(Material for this exercise begins)
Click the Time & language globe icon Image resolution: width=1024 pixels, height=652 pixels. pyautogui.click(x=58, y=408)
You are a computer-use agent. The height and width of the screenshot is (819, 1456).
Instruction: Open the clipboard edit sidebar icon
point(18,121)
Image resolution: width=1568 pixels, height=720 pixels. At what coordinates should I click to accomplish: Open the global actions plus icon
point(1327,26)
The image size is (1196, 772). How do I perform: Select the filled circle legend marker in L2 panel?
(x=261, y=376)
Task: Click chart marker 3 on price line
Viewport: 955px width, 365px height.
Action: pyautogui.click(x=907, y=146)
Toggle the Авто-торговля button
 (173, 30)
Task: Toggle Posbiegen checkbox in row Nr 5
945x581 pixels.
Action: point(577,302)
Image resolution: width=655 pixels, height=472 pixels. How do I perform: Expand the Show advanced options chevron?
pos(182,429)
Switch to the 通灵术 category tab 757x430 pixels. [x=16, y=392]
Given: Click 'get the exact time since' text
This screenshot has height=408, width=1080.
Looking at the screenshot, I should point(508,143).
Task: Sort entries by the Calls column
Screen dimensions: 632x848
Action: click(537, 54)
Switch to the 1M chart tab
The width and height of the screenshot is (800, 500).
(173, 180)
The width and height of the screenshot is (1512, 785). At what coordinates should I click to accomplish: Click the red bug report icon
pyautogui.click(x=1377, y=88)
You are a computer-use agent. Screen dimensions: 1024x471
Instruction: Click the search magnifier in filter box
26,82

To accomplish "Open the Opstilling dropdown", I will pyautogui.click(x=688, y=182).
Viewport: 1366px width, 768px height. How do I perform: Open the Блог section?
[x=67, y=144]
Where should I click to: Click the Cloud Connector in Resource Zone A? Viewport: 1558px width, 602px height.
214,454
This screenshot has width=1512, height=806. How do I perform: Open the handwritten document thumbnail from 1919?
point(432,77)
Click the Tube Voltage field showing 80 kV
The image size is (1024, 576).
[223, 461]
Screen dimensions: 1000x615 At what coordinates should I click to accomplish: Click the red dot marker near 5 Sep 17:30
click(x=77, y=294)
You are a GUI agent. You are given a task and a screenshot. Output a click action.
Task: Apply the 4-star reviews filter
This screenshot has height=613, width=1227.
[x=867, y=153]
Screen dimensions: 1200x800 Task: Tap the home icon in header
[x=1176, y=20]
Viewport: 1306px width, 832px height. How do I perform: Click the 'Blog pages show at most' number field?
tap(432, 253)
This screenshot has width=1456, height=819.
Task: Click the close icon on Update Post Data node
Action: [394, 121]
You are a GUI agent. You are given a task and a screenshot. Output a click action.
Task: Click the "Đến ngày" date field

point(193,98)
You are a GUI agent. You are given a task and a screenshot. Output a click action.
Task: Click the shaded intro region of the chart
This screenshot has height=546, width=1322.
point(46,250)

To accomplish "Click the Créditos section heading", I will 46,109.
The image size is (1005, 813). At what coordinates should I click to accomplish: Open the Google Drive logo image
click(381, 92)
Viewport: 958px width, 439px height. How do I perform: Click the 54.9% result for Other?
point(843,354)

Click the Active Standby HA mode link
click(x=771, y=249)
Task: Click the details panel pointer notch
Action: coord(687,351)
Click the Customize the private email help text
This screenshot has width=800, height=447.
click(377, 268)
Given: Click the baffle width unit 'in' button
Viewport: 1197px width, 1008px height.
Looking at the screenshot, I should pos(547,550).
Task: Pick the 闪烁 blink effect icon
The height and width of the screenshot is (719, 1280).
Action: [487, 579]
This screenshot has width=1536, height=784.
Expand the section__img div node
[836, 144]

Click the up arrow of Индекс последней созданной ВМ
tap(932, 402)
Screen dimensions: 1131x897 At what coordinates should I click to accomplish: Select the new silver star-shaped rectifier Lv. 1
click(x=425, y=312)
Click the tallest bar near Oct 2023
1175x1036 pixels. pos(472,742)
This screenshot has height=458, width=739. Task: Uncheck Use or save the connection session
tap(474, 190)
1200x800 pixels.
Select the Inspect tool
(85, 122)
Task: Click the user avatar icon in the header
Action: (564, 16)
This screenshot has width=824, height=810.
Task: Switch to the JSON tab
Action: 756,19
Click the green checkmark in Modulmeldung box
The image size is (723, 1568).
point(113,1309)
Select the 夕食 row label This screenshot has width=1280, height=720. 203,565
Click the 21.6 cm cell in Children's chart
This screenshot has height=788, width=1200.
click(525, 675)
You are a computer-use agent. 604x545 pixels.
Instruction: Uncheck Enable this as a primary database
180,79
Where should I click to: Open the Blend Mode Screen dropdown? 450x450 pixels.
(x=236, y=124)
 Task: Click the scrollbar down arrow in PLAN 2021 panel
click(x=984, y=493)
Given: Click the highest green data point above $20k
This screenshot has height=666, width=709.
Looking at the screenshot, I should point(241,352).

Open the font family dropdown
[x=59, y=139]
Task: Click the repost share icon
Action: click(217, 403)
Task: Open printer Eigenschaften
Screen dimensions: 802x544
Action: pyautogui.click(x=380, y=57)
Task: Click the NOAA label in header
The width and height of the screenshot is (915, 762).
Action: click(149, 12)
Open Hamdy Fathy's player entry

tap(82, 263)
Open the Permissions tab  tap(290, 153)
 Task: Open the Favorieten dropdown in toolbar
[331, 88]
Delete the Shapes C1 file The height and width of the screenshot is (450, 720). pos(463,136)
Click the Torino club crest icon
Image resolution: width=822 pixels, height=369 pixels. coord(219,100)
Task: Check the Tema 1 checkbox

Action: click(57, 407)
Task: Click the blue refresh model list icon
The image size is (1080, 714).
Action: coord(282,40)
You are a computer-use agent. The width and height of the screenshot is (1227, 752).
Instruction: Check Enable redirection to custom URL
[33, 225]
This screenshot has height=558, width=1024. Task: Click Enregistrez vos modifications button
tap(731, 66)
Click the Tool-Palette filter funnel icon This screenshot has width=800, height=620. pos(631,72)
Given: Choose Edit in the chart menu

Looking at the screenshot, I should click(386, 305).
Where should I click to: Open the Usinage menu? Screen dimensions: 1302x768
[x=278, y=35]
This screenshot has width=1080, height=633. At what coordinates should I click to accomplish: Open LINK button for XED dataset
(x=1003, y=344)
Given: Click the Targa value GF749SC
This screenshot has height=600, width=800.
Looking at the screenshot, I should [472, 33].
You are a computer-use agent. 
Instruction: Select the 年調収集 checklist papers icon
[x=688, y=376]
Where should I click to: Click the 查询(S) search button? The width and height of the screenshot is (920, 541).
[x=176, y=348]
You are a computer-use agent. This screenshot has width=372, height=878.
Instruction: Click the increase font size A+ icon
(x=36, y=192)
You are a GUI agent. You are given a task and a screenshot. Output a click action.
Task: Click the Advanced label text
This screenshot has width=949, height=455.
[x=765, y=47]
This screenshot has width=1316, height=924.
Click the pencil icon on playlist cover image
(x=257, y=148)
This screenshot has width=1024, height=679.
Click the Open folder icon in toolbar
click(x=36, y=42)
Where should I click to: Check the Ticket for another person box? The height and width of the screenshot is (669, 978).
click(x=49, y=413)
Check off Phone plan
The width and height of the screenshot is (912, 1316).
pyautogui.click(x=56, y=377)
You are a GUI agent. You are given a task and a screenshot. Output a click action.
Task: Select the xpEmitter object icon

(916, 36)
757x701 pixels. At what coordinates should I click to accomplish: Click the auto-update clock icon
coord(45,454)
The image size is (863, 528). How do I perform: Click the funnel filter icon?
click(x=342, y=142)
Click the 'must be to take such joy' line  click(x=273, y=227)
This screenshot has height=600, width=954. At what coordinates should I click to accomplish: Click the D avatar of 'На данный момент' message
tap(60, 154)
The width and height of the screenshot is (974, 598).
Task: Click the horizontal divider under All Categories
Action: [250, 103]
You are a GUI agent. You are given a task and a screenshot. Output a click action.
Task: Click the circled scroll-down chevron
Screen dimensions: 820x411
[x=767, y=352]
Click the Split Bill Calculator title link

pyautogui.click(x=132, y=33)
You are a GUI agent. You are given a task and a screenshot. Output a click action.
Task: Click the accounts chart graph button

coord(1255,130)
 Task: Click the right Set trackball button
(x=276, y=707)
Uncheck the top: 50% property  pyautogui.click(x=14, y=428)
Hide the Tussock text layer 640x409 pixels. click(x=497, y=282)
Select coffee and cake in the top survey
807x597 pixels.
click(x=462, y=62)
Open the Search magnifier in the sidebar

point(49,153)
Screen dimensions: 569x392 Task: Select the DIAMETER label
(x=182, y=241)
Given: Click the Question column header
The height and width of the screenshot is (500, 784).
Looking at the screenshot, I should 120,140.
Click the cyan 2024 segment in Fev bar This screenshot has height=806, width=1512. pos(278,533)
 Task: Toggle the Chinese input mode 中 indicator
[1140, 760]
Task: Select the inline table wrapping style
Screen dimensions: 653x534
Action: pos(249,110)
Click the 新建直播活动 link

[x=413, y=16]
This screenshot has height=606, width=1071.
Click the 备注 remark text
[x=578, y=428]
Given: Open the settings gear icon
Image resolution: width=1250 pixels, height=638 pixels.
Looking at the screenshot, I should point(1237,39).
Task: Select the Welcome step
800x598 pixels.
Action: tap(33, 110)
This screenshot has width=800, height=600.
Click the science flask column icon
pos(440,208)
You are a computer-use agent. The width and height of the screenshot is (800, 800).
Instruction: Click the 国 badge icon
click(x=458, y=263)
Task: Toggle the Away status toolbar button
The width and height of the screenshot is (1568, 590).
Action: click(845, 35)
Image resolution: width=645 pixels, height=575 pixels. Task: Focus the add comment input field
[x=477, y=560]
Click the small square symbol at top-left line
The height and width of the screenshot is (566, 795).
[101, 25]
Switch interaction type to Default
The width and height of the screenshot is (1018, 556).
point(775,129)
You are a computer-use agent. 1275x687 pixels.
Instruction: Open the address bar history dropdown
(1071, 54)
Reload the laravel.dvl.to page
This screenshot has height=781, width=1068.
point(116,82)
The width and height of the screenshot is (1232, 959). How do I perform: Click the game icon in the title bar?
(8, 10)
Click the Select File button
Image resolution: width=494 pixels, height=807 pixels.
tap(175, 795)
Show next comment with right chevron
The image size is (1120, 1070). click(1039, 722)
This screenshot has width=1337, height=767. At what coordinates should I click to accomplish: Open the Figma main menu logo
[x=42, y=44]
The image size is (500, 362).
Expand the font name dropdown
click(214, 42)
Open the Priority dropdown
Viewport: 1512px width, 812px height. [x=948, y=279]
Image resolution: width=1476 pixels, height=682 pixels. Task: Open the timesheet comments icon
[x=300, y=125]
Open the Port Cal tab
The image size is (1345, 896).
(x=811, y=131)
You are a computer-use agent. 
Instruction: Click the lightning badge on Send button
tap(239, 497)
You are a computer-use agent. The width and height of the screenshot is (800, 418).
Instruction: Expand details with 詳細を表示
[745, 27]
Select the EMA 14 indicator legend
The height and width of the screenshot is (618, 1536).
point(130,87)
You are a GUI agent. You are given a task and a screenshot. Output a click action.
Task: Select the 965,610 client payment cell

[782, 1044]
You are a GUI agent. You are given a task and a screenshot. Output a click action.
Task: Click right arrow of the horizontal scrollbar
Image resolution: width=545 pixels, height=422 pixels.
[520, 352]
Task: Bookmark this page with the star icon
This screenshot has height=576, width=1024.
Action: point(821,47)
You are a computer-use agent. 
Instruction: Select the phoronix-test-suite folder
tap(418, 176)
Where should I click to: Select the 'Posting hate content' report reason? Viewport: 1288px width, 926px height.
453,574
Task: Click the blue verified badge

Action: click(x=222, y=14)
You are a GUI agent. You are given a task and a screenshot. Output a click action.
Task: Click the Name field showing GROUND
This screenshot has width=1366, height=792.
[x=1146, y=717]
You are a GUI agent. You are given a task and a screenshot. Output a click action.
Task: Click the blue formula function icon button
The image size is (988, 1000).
(Material for this exercise ends)
#### Task brief
Transcribe the records from their first line. Stop after the line with "Switch to the 通灵术", including it.

#### Answer below
Click the Time & language globe icon Image resolution: width=1024 pixels, height=652 pixels. pyautogui.click(x=58, y=408)
You are a computer-use agent. The height and width of the screenshot is (819, 1456).
Instruction: Open the clipboard edit sidebar icon
point(18,121)
Image resolution: width=1568 pixels, height=720 pixels. At what coordinates should I click to accomplish: Open the global actions plus icon
point(1327,26)
The image size is (1196, 772). How do I perform: Select the filled circle legend marker in L2 panel?
(x=261, y=376)
Task: Click chart marker 3 on price line
Viewport: 955px width, 365px height.
Action: pyautogui.click(x=907, y=146)
Toggle the Авто-торговля button
 (173, 30)
Task: Toggle Posbiegen checkbox in row Nr 5
945x581 pixels.
Action: point(577,302)
Image resolution: width=655 pixels, height=472 pixels. How do I perform: Expand the Show advanced options chevron?
pos(182,429)
Switch to the 通灵术 category tab 757x430 pixels. [x=16, y=392]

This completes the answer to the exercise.